Das Ürkün (kirg. Für „Exodus“)
Im vergangenen Jahr jährte sich der Steppenaufstand 1916 gegen das Russische Reich, in dem ein Großteil der damaligen Bevölkerung Zentralasiens umkam, zum 100. Mal. Kirgistan ist das einzige Land der Region, das der Opfer gedacht hat. Wegen der Sensibilität des Themas wurden negative Reaktionen aus Russland gefürchtet, obwohl der russische Präsident Putin selbst Blumen am Ürkün-Denkmal abgelegt hat und der Toten gedacht hat.

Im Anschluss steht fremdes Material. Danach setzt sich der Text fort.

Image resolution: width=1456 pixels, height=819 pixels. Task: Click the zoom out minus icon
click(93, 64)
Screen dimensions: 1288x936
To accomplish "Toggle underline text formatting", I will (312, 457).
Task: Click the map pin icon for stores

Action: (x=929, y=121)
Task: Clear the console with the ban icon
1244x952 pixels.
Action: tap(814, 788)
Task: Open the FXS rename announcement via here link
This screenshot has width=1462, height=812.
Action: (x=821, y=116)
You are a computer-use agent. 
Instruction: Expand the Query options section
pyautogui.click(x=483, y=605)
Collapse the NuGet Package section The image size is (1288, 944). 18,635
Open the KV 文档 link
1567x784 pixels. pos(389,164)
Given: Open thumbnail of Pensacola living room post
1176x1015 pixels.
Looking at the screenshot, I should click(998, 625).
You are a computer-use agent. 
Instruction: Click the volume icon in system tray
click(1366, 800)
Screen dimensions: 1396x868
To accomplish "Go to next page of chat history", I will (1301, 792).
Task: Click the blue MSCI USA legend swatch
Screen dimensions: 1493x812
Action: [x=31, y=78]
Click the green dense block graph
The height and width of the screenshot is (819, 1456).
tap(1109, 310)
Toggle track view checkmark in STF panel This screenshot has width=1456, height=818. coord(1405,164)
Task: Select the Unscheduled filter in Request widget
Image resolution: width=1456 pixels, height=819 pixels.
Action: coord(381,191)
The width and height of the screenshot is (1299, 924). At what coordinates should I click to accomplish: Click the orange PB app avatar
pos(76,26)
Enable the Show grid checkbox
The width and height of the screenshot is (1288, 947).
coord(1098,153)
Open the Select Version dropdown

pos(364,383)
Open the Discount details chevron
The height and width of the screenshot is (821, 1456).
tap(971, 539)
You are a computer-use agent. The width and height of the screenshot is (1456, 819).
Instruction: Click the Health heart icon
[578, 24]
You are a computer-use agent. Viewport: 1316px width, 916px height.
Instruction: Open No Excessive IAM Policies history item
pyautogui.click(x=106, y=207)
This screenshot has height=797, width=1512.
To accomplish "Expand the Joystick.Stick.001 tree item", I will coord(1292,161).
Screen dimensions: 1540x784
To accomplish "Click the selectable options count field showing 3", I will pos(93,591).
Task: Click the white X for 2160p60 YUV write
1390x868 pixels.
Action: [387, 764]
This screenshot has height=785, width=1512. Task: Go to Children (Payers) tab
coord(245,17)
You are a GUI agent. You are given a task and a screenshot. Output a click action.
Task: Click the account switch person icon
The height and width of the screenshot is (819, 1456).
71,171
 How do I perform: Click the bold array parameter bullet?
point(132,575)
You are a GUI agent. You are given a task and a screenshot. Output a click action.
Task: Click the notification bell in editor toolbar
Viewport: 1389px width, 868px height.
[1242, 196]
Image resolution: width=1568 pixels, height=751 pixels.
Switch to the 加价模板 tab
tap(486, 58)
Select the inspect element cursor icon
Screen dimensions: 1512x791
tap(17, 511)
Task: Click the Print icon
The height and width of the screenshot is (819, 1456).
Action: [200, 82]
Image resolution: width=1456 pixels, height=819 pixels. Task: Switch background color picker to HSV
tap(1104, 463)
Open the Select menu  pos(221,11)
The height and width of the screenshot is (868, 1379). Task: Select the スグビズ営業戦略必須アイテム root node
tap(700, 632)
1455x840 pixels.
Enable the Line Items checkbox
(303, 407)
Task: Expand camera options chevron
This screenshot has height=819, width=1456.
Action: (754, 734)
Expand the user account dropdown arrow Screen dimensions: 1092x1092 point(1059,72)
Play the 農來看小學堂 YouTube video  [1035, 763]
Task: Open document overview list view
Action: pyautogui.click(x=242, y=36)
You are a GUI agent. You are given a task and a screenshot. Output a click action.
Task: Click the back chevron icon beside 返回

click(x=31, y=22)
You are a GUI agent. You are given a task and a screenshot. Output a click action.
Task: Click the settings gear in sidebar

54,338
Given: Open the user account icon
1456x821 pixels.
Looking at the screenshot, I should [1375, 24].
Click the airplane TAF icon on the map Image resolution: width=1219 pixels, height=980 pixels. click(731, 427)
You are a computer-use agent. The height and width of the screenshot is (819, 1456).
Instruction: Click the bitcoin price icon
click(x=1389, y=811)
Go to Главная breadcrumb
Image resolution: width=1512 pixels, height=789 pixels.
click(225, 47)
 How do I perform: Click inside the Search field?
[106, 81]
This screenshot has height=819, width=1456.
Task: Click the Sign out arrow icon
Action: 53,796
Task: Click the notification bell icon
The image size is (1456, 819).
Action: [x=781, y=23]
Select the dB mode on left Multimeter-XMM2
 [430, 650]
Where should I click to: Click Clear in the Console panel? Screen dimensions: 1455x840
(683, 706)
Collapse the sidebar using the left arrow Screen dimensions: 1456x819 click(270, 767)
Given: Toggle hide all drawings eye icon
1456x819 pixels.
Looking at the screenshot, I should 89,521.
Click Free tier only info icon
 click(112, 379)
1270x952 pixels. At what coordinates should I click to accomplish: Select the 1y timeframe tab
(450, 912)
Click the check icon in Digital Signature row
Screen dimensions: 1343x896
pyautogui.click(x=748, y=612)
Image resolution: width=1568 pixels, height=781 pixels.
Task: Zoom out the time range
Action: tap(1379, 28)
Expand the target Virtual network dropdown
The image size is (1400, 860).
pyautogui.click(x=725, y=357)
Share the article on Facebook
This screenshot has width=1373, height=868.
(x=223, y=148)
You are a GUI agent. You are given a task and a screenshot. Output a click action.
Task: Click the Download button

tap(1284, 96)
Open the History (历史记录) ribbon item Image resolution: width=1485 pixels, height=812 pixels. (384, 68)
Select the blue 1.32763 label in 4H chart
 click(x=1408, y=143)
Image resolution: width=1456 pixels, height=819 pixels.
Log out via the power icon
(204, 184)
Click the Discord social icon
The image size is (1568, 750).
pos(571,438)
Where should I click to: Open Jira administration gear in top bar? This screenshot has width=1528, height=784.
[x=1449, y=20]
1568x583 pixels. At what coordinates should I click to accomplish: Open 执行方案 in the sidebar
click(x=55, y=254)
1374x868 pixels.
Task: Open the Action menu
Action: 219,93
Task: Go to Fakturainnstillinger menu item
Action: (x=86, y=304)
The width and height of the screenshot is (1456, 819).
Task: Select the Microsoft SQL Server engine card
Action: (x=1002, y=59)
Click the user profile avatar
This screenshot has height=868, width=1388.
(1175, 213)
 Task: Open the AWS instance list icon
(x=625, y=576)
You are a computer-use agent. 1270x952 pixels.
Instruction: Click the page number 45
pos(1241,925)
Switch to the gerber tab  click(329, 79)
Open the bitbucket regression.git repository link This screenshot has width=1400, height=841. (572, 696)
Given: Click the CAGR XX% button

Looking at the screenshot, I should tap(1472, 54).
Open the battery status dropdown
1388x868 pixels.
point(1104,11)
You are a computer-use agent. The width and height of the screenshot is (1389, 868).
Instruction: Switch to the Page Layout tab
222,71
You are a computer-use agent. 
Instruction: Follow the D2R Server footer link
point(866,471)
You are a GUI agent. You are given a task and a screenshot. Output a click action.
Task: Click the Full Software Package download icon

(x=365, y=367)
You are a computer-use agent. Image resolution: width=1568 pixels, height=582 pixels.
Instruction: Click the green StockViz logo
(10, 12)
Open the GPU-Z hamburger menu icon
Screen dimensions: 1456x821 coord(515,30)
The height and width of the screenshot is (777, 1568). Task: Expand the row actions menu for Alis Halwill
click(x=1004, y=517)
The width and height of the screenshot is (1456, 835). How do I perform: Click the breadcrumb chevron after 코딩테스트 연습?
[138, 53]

Einzug in die Liste der Länder mit mittlerem Einkommen
Mehr als 20 Jahre lang nach der Unabhängigkeit galt Kirgistan nach den Weltbank-Kriterien als ein armes Land. 2014 schaffte es den Sprung in die Kategorie der Länder mit mittlerem Einkommen (lower middle income), also mit einem Bruttonationaleinkommen pro Capita von mehr als 1200 USD. Die wirtschaftliche Stabilität und Attraktivität Kirgistans wurden durch die erstmalige Erteilung eines souveränen Kreditratings durch führende Ratingagenturen bestätigt.